A practical guide to picking the right AI model per task — Claude for writing, GPT-5.5 for code, Gemini for long context, Grok for real-time. How to run all four without four logins.

Duet Team

AI Cloud Platform

·May 16, 2026·11 min read·
How to Choose the Right AI Model for Your Business: Grok vs Gemini vs Claude vs GPT-5.5

The right AI model for your business depends on the task: use Claude for nuanced writing and reasoning, Grok for real-time research tied to current events, Gemini for long documents and spreadsheets, and GPT-5.5 for code, agents, and general-purpose work. Most businesses need at least two — picking a single model locks you into one provider's blind spots.

This guide walks through what each model is actually good at, when to use which, and how to run all four from one place without juggling four subscriptions.

Quick Summary

The four frontier model families — Claude, GPT-5.5, Gemini, and Grok — now lead on different dimensions. Pick by task, not by provider: Claude wins on writing and judgment, GPT-5.5 on code and agents, Gemini on long context, Grok on real-time data.

Why the "one AI to rule them all" era is over

A year ago, picking an AI tool meant picking a provider. ChatGPT or Claude. Pick one, live with it.

That's no longer how serious operators work. The four frontier model families — Anthropic's Claude, OpenAI's GPT, Google's Gemini, and xAI's Grok — have diverged in what they're good at. Each leads on different benchmarks. Each has access to different data. Each costs different amounts per task.

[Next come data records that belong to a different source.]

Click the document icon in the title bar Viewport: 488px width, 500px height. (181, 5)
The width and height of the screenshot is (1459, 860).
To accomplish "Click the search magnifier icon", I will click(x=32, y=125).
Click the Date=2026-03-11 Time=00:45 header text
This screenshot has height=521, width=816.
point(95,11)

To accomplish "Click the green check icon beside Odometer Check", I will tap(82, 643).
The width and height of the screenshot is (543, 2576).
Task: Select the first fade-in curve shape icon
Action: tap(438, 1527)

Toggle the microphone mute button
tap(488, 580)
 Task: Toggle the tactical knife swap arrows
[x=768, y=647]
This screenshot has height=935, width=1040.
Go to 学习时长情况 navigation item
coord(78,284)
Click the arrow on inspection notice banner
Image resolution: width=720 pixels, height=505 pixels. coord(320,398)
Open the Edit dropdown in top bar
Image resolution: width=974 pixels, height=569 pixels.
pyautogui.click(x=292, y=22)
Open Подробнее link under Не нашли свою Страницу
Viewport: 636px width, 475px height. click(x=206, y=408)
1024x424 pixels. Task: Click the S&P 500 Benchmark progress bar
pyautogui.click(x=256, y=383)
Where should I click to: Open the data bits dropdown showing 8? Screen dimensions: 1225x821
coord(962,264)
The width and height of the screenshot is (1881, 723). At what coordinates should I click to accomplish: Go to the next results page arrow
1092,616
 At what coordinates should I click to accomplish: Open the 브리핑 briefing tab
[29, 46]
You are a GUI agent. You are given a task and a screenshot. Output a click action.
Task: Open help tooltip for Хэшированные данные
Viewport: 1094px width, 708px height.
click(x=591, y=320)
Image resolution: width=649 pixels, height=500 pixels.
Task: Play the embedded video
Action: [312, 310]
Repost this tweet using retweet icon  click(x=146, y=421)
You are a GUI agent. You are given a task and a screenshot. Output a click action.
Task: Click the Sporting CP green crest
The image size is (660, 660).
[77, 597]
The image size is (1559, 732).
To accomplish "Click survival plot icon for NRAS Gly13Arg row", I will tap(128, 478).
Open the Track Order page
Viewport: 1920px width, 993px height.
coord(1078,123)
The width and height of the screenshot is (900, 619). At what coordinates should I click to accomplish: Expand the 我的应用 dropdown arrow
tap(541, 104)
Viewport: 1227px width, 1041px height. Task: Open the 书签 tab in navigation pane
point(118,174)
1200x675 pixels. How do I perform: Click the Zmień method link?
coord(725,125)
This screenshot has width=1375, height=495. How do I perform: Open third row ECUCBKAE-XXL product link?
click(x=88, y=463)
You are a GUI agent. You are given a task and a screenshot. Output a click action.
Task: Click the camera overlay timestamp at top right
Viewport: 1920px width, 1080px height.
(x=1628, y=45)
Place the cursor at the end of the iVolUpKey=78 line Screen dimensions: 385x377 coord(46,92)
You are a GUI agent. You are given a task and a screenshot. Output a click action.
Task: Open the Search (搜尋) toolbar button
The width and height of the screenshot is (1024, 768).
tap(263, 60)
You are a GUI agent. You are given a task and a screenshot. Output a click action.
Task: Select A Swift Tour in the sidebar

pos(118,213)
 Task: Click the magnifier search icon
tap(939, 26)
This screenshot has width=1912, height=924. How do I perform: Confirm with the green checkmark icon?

If you're running a real business with AI doing real work — writing, research, code, customer ops — using a single provider means you're getting B+ output on tasks where a different model would get you an A. Over hundreds of tasks per month, that compounds.

The shift: pick the model per task, not per subscription.

The four frontier models at a glance

ModelBest forWeaknessNotable strength
Claude (Anthropic)Long-form writing, nuanced reasoning, code reviewNo real-time web access by defaultHighest-rated writing quality; strong refusal behavior on sensitive tasks
GPT-5.5 (OpenAI)General-purpose work, code, agents, multimodalCan be verbose; less distinctive voiceLargest ecosystem; strongest agentic tool-use
Gemini (Google)Long documents, spreadsheets, research over big contextLess polished prose2M-token context window; native Google Workspace integration
Grok (xAI)Real-time research, current events, X/Twitter dataSmaller ecosystem; newerNative access to live X data; less filtered on current-events queries

Use this as the cheat sheet. The rest of the article gets specific.

When to use Claude

Claude is the writing model. If you're producing customer-facing copy, internal memos, proposals, or anything where voice and reasoning matter more than raw speed, Claude is the default pick.

Specific tasks where Claude wins:

  • Long-form writing — blog posts, sales emails, customer responses. Claude's prose is consistently the most natural.
  • Nuanced reasoning — judgment calls, ethical tradeoffs, multi-step logic where you'd want a thoughtful colleague to think it through.
  • Code review — Claude is excellent at reading code and explaining what it does or what's wrong, even if GPT-5.5 is now neck-and-neck on writing new code.
  • Editing — handing Claude a draft and asking for a tighter version usually beats every other model.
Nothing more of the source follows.